[Stored items]
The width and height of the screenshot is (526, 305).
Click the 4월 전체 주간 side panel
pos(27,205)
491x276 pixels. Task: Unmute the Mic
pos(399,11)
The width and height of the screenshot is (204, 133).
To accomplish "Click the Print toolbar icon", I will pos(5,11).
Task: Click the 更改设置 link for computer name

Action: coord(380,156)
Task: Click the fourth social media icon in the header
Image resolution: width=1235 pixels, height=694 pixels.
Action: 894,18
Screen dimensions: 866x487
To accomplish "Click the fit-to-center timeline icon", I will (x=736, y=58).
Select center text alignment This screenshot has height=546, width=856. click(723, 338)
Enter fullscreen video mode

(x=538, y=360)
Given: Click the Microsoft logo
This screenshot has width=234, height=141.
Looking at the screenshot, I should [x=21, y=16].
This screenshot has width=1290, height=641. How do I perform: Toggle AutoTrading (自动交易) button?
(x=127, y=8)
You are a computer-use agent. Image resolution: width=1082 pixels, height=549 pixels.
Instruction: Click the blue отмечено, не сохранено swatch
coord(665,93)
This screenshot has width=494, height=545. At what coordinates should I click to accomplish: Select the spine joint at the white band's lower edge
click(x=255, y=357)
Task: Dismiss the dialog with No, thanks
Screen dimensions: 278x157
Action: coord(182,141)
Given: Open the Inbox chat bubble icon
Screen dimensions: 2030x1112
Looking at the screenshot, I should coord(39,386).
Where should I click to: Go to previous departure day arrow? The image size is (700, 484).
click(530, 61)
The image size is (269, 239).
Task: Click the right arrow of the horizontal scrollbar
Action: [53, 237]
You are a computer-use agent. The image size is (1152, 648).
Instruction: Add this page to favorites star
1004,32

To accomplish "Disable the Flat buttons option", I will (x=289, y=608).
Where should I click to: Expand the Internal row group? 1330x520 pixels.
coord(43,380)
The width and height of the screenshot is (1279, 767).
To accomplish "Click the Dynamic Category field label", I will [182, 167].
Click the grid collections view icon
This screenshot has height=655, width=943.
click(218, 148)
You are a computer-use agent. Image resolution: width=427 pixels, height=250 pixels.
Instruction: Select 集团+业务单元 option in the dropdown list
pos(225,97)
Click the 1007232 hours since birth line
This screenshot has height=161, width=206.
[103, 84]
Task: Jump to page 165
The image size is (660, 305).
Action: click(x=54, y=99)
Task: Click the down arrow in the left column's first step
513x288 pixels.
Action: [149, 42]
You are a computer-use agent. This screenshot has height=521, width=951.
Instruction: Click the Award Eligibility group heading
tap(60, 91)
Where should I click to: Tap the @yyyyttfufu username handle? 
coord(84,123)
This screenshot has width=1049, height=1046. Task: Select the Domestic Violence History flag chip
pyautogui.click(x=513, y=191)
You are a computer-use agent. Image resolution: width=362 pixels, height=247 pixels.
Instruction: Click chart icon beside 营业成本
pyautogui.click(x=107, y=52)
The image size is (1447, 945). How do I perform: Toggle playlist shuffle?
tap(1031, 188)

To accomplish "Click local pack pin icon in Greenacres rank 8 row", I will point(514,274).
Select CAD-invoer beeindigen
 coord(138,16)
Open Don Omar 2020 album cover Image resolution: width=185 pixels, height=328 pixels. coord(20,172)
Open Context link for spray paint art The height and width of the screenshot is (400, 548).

- **Task details**: Copy out only the lines above from the one with "This screenshot has width=234, height=141." to the one with "Given: Open the Inbox chat bubble icon", inclusive, exactly as they stand.

- **Final answer**:
This screenshot has width=234, height=141.
Looking at the screenshot, I should [x=21, y=16].
This screenshot has width=1290, height=641. How do I perform: Toggle AutoTrading (自动交易) button?
(x=127, y=8)
You are a computer-use agent. Image resolution: width=1082 pixels, height=549 pixels.
Instruction: Click the blue отмечено, не сохранено swatch
coord(665,93)
This screenshot has width=494, height=545. At what coordinates should I click to accomplish: Select the spine joint at the white band's lower edge
click(x=255, y=357)
Task: Dismiss the dialog with No, thanks
Screen dimensions: 278x157
Action: coord(182,141)
Given: Open the Inbox chat bubble icon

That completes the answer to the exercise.